Entries taken from a collection:

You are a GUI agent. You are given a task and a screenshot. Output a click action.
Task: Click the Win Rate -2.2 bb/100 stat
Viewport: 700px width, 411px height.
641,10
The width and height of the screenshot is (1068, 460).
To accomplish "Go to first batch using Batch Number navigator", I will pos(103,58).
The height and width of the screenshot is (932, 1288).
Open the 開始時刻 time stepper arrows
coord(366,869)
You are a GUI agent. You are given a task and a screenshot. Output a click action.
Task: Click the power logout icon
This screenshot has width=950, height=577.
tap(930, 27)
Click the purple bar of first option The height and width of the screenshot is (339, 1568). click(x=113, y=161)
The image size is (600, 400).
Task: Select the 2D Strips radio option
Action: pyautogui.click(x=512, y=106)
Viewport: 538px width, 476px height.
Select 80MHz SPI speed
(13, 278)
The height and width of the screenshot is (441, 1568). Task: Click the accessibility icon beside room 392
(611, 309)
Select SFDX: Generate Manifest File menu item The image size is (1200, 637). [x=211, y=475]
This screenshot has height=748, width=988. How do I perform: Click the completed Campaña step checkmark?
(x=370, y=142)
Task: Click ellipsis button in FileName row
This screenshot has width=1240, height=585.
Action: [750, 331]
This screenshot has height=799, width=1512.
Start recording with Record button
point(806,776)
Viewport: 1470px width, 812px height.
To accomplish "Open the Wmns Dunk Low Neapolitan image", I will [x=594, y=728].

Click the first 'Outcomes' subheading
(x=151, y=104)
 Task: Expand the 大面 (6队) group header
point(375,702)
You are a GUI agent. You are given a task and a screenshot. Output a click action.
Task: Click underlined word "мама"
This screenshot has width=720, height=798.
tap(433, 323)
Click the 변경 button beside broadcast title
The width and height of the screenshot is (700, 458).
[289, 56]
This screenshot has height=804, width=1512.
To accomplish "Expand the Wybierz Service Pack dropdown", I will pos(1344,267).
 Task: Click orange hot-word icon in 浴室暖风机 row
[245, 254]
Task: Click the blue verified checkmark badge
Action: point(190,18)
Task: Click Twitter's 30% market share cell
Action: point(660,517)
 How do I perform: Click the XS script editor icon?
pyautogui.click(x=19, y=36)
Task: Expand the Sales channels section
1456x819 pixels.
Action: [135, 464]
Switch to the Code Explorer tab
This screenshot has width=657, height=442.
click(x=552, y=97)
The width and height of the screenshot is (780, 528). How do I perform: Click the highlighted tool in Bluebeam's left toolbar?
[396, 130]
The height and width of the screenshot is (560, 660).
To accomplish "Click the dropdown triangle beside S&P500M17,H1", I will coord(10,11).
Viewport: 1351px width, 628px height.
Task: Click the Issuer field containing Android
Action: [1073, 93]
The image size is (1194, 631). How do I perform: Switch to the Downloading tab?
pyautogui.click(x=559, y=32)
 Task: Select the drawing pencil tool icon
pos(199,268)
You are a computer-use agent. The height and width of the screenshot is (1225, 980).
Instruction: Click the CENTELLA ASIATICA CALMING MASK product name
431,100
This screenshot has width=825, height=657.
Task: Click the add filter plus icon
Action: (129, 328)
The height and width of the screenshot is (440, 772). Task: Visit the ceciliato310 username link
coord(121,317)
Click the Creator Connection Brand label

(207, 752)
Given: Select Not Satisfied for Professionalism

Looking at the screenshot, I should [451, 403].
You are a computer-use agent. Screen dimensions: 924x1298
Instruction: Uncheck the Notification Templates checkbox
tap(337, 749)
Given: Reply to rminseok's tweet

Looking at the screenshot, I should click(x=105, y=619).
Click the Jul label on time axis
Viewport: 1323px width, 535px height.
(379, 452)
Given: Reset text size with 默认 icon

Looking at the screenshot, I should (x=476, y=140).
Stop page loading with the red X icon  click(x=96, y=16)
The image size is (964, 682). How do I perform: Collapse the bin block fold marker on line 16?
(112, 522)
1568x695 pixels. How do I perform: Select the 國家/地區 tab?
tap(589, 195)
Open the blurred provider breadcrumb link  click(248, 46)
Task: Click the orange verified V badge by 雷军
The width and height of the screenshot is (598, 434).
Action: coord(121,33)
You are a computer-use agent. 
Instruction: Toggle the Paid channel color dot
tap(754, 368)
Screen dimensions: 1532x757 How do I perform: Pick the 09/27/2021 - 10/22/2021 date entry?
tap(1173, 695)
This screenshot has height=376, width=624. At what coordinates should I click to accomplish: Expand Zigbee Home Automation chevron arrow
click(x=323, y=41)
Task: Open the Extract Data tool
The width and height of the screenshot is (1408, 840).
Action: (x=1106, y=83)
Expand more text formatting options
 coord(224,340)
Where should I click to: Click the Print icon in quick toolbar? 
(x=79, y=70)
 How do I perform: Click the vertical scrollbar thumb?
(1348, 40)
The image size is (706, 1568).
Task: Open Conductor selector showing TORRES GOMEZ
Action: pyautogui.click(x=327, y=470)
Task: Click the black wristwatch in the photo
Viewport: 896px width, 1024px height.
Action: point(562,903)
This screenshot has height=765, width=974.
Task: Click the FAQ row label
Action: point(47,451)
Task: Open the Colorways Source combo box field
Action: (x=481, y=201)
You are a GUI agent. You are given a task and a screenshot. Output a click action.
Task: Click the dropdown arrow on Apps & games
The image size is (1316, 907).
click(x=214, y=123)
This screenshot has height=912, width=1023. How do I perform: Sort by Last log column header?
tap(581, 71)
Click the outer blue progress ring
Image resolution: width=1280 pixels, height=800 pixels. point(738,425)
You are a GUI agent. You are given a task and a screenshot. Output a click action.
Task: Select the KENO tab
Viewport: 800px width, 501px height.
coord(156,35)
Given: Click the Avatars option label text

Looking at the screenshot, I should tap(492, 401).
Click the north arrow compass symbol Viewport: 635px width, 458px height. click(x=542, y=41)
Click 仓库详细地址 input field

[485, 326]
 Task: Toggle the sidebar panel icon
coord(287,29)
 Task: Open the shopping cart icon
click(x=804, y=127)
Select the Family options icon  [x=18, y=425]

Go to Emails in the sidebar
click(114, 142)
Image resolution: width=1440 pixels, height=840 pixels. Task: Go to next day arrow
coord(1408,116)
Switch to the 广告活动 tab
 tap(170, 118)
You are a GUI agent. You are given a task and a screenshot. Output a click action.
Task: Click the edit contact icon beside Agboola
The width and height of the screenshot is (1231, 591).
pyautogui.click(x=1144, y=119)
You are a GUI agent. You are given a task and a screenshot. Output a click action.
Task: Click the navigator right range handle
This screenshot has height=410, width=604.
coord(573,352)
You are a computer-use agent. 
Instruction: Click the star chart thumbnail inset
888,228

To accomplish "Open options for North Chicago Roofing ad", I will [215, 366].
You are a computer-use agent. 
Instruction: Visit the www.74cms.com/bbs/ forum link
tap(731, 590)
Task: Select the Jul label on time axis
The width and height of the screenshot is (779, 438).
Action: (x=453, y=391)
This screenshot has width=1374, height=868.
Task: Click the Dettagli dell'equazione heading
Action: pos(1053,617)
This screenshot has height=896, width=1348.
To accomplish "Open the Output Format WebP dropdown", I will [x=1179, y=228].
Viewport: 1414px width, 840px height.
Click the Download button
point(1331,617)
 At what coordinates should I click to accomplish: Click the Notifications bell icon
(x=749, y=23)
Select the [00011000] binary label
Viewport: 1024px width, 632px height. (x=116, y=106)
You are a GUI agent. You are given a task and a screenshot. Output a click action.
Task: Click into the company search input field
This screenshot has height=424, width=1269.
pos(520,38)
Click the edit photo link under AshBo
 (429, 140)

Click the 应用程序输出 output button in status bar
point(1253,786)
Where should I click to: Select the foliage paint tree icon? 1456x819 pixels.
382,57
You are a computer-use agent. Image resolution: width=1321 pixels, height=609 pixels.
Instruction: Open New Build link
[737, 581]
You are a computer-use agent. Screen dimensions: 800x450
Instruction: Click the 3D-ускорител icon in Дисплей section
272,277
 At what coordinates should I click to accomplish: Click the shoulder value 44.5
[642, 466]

TASK TO CARRY OUT: When a line above includes the word "computer", please list that line.

EXERCISE OUTPUT:
You are a computer-use agent. The height and width of the screenshot is (1225, 980).
You are a computer-use agent. Screen dimensions: 924x1298
You are a computer-use agent. 
You are a computer-use agent. 
You are a computer-use agent. 
You are a computer-use agent. Image resolution: width=1321 pixels, height=609 pixels.
You are a computer-use agent. Screen dimensions: 800x450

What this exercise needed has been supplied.